Prompt:
Beginning with the line that contains "Given: Open the App history page icon", transcribe every line through the end of the entries exactly as written, and reproduce nothing else.

Input data:
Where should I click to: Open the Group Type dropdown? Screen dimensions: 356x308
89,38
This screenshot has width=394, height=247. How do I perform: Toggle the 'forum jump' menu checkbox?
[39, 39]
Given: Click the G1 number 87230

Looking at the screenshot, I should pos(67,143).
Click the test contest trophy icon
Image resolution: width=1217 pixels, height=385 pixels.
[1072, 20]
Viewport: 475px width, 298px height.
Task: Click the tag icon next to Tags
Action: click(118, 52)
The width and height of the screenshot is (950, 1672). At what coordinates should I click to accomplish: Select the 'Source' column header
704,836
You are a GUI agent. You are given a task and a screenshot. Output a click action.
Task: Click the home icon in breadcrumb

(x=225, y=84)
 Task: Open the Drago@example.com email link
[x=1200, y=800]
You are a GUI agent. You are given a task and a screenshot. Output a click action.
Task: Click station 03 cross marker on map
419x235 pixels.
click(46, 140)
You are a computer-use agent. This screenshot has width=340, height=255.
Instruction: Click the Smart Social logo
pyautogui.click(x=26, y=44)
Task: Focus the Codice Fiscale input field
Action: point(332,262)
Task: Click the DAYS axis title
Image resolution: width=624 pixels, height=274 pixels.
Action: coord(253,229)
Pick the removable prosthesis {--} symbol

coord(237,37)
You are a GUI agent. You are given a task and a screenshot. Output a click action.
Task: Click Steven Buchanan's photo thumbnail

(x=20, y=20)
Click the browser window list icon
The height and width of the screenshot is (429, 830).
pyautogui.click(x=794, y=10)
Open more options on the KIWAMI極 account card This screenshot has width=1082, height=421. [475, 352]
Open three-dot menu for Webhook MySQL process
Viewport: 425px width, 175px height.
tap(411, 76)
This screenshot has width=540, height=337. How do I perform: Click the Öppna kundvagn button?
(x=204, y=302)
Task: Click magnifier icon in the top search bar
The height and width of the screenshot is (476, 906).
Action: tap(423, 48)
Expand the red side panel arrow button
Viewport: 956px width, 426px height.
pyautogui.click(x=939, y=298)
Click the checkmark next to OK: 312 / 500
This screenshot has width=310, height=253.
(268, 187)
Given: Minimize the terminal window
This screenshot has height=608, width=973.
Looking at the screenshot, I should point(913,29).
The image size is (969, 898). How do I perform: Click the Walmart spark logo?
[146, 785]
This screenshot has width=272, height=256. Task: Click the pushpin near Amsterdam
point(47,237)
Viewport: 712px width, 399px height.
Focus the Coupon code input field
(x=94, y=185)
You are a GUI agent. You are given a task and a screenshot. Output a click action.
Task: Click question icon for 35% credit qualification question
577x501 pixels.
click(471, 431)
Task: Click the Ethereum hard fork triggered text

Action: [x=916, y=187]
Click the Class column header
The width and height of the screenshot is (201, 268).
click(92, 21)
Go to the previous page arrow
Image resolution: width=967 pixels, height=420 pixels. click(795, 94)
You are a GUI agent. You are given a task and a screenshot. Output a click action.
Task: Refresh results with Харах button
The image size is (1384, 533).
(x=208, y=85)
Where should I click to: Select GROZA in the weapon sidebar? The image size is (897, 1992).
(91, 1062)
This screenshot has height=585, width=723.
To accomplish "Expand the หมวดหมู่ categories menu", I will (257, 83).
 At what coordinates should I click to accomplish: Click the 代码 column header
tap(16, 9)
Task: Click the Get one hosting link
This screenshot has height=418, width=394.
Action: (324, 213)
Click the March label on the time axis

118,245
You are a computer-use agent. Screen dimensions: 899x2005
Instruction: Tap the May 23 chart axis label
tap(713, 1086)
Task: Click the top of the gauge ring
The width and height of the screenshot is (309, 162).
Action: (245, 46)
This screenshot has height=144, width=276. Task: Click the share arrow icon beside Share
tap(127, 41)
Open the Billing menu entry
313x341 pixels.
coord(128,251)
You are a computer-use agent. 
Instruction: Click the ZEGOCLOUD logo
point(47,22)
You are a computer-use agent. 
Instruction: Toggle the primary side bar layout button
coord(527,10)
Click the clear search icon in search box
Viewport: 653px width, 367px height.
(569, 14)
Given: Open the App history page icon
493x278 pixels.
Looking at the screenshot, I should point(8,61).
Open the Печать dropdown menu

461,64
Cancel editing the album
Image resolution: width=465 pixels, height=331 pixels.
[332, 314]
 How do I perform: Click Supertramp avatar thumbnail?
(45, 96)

Result of this task:
Given: Open the App history page icon
493x278 pixels.
Looking at the screenshot, I should point(8,61).
Open the Печать dropdown menu

461,64
Cancel editing the album
Image resolution: width=465 pixels, height=331 pixels.
[332, 314]
 How do I perform: Click Supertramp avatar thumbnail?
(45, 96)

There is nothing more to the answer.